Ardından akıl, mantık, vicdan çerçevesinde izahı mümkün olmayan bir dizi hadise yaşandı. Henüz 11 yaşında olan ve intihar etmesi için hiçbir sebebi olmayan Rabia Naz’ın intihar ettiği ileri sürüldü. Olay yeri incelemesinde bulunmayan okul çantası daha sonra çatıda bulundu. Savcılık tarafından soruşturma dosyasına ölüm sebebi intihar yazıldı.
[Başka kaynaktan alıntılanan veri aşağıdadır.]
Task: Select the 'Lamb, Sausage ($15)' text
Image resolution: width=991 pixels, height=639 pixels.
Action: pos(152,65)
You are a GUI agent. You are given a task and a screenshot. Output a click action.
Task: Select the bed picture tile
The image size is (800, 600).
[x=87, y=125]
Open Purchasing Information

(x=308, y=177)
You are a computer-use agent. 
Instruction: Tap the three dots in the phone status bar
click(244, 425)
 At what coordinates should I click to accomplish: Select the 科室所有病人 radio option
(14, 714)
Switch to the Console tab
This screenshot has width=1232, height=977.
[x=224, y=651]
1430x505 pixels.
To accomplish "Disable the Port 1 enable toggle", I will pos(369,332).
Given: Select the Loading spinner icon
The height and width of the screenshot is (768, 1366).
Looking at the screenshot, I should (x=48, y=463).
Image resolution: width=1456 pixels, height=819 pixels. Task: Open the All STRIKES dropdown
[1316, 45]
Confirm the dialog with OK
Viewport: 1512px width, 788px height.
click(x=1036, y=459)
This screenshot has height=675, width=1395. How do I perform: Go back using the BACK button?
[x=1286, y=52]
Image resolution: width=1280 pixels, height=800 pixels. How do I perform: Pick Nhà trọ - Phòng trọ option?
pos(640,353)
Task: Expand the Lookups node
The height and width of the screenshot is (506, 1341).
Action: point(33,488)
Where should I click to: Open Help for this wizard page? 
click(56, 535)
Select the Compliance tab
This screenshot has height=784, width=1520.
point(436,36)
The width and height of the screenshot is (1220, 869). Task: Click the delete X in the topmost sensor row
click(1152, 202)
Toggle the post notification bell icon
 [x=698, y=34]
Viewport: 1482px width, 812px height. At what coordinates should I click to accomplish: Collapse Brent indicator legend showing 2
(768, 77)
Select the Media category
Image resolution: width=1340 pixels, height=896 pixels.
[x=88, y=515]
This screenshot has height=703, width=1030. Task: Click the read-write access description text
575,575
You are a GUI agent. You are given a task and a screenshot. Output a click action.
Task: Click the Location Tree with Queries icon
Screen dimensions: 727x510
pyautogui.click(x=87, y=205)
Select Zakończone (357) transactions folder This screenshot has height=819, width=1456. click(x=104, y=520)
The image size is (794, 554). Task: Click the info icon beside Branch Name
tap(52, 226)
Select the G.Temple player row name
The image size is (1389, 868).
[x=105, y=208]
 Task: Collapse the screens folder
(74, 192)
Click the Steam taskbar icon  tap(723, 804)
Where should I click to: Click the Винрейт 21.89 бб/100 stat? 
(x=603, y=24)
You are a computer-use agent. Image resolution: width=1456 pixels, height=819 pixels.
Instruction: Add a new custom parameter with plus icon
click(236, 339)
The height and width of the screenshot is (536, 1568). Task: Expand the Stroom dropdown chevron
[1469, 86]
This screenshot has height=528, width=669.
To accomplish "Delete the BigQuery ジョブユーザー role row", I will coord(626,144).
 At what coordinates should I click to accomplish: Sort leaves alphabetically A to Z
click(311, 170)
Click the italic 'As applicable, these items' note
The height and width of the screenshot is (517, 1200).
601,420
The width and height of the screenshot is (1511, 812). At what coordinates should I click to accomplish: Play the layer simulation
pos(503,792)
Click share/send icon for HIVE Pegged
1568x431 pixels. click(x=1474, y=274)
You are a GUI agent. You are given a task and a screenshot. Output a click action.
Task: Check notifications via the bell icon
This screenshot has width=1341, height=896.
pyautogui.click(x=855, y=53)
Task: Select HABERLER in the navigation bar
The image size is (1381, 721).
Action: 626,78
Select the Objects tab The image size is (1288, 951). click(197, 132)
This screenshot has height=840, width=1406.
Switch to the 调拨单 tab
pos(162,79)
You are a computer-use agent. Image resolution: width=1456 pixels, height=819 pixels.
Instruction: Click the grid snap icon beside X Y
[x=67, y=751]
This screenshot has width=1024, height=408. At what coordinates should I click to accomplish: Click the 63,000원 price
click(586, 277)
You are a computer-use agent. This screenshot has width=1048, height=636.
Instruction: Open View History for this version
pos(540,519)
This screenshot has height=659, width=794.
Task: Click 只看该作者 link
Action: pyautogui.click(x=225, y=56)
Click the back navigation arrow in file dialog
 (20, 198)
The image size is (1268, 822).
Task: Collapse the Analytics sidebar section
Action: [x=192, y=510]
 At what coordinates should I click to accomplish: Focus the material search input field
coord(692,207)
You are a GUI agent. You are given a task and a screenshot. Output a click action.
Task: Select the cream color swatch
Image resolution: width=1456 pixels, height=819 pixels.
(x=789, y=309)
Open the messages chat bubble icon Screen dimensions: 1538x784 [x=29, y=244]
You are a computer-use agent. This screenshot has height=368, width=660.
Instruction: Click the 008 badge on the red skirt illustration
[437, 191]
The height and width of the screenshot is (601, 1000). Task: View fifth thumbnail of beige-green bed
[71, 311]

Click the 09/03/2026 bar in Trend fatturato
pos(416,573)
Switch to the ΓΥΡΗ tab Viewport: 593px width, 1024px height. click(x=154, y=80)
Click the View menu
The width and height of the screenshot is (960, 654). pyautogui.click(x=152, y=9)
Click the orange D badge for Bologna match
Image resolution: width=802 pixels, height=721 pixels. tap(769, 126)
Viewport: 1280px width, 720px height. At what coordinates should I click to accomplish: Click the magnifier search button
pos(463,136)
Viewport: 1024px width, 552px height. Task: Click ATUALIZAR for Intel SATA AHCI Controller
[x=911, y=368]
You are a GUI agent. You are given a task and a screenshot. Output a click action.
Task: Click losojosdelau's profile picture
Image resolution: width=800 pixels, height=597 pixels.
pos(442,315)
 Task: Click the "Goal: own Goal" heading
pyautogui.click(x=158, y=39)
Ancak babası Şaban Vatan kızının intihar etmediğini, araba çarpması sonucu yaşamını yitirdiğini, AK Parti İstanbul Milletvekili Nurettin Canikli’nin devreye girmesiyle olayın üstünün kapatıldığını iddia ediyordu. Baba, kazayı, Eynesil belediye başkanının yeğeninin kazayı gerçekleştirdiğine inanıyordu.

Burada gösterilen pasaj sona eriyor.